### VOTRE OBJECTIF
Mettez les données ci-dessous dans une liste JSON de chaînes, une chaîne par ligne, sans les lignes vides.
■ ■ ■ ■ ■ ■ ■
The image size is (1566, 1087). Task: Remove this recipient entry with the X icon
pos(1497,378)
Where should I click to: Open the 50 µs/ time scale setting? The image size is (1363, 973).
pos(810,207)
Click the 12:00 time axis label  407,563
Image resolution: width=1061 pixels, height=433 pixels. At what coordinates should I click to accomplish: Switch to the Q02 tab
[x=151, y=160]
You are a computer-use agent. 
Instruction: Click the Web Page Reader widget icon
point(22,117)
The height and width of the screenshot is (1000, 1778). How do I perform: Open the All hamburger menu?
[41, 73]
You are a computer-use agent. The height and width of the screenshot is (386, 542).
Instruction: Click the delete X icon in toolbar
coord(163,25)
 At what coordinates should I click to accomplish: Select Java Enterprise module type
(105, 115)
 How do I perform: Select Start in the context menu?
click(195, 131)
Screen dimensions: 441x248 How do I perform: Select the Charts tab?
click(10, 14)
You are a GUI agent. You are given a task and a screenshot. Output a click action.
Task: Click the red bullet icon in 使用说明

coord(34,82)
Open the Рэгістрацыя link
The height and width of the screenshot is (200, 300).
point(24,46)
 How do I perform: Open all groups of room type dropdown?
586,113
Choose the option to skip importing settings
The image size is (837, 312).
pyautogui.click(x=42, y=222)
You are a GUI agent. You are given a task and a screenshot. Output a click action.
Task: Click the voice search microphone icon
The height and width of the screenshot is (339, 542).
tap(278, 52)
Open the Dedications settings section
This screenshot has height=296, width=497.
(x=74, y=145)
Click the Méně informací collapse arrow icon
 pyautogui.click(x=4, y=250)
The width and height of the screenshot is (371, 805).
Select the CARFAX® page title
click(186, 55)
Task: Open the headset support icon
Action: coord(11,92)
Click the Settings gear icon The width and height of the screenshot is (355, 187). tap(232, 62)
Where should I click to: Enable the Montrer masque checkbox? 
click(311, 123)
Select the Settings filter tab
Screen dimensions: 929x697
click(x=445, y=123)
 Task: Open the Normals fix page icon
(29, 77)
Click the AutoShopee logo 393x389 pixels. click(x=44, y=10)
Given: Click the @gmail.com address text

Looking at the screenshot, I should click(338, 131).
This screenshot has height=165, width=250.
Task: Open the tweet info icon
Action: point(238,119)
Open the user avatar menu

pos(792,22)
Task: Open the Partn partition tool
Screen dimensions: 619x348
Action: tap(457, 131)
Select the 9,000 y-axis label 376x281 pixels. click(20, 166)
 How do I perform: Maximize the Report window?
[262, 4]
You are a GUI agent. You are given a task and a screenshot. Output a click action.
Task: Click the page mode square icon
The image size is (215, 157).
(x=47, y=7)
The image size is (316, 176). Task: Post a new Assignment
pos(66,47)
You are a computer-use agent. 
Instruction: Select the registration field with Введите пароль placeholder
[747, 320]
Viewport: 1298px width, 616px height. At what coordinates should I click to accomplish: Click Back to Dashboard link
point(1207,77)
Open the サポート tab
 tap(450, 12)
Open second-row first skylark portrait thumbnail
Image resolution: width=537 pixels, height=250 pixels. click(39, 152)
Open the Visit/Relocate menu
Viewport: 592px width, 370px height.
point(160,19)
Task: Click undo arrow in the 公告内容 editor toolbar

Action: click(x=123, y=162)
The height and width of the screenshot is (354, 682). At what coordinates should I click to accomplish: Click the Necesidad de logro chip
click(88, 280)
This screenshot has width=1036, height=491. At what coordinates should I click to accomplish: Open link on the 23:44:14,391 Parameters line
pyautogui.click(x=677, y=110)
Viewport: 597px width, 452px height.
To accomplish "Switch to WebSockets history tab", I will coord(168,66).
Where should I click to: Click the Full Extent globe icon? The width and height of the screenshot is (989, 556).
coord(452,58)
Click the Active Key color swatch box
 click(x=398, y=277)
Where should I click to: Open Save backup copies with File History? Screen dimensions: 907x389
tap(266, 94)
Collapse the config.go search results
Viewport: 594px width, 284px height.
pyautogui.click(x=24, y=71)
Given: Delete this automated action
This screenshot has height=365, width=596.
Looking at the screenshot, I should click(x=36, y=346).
■ ■ ■ ■ ■ ■ ■
### BONNE RÉPONSE
[
  "The image size is (1566, 1087). Task: Remove this recipient entry with the X icon",
  "pos(1497,378)",
  "Where should I click to: Open the 50 µs/ time scale setting? The image size is (1363, 973).",
  "pos(810,207)",
  "Click the 12:00 time axis label  407,563",
  "Image resolution: width=1061 pixels, height=433 pixels. At what coordinates should I click to accomplish: Switch to the Q02 tab",
  "[x=151, y=160]",
  "You are a computer-use agent. ",
  "Instruction: Click the Web Page Reader widget icon",
  "point(22,117)",
  "The height and width of the screenshot is (1000, 1778). How do I perform: Open the All hamburger menu?",
  "[41, 73]",
  "You are a computer-use agent. The height and width of the screenshot is (386, 542).",
  "Instruction: Click the delete X icon in toolbar",
  "coord(163,25)",
  " At what coordinates should I click to accomplish: Select Java Enterprise module type",
  "(105, 115)",
  " How do I perform: Select Start in the context menu?",
  "click(195, 131)",
  "Screen dimensions: 441x248 How do I perform: Select the Charts tab?",
  "click(10, 14)",
  "You are a GUI agent. You are given a task and a screenshot. Output a click action.",
  "Task: Click the red bullet icon in 使用说明",
  "coord(34,82)",
  "Open the Рэгістрацыя link",
  "The height and width of the screenshot is (200, 300).",
  "point(24,46)",
  " How do I perform: Open all groups of room type dropdown?",
  "586,113",
  "Choose the option to skip importing settings",
  "The image size is (837, 312).",
  "pyautogui.click(x=42, y=222)",
  "You are a GUI agent. You are given a task and a screenshot. Output a click action.",
  "Task: Click the voice search microphone icon",
  "The height and width of the screenshot is (339, 542).",
  "tap(278, 52)",
  "Open the Dedications settings section",
  "This screenshot has height=296, width=497.",
  "(x=74, y=145)",
  "Click the Méně informací collapse arrow icon",
  " pyautogui.click(x=4, y=250)",
  "The width and height of the screenshot is (371, 805).",
  "Select the CARFAX® page title",
  "click(186, 55)",
  "Task: Open the headset support icon",
  "Action: coord(11,92)",
  "Click the Settings gear icon The width and height of the screenshot is (355, 187). tap(232, 62)",
  "Where should I click to: Enable the Montrer masque checkbox? ",
  "click(311, 123)",
  "Select the Settings filter tab",
  "Screen dimensions: 929x697",
  "click(x=445, y=123)",
  " Task: Open the Normals fix page icon",
  "(29, 77)",
  "Click the AutoShopee logo 393x389 pixels. click(x=44, y=10)",
  "Given: Click the @gmail.com address text",
  "Looking at the screenshot, I should click(338, 131).",
  "This screenshot has height=165, width=250.",
  "Task: Open the tweet info icon",
  "Action: point(238,119)",
  "Open the user avatar menu",
  "pos(792,22)",
  "Task: Open the Partn partition tool",
  "Screen dimensions: 619x348",
  "Action: tap(457, 131)",
  "Select the 9,000 y-axis label 376x281 pixels. click(20, 166)",
  " How do I perform: Maximize the Report window?",
  "[262, 4]",
  "You are a GUI agent. You are given a task and a screenshot. Output a click action.",
  "Task: Click the page mode square icon",
  "The image size is (215, 157).",
  "(x=47, y=7)",
  "The image size is (316, 176). Task: Post a new Assignment",
  "pos(66,47)",
  "You are a computer-use agent. ",
  "Instruction: Select the registration field with Введите пароль placeholder",
  "[747, 320]",
  "Viewport: 1298px width, 616px height. At what coordinates should I click to accomplish: Click Back to Dashboard link",
  "point(1207,77)",
  "Open the サポート tab",
  " tap(450, 12)",
  "Open second-row first skylark portrait thumbnail",
  "Image resolution: width=537 pixels, height=250 pixels. click(39, 152)",
  "Open the Visit/Relocate menu",
  "Viewport: 592px width, 370px height.",
  "point(160,19)",
  "Task: Click undo arrow in the 公告内容 editor toolbar",
  "Action: click(x=123, y=162)",
  "The height and width of the screenshot is (354, 682). At what coordinates should I click to accomplish: Click the Necesidad de logro chip",
  "click(88, 280)",
  "This screenshot has width=1036, height=491. At what coordinates should I click to accomplish: Open link on the 23:44:14,391 Parameters line",
  "pyautogui.click(x=677, y=110)",
  "Viewport: 597px width, 452px height.",
  "To accomplish \"Switch to WebSockets history tab\", I will coord(168,66).",
  "Where should I click to: Click the Full Extent globe icon? The width and height of the screenshot is (989, 556).",
  "coord(452,58)",
  "Click the Active Key color swatch box",
  " click(x=398, y=277)",
  "Where should I click to: Open Save backup copies with File History? Screen dimensions: 907x389",
  "tap(266, 94)",
  "Collapse the config.go search results",
  "Viewport: 594px width, 284px height.",
  "pyautogui.click(x=24, y=71)",
  "Given: Delete this automated action",
  "This screenshot has height=365, width=596.",
  "Looking at the screenshot, I should click(x=36, y=346)."
]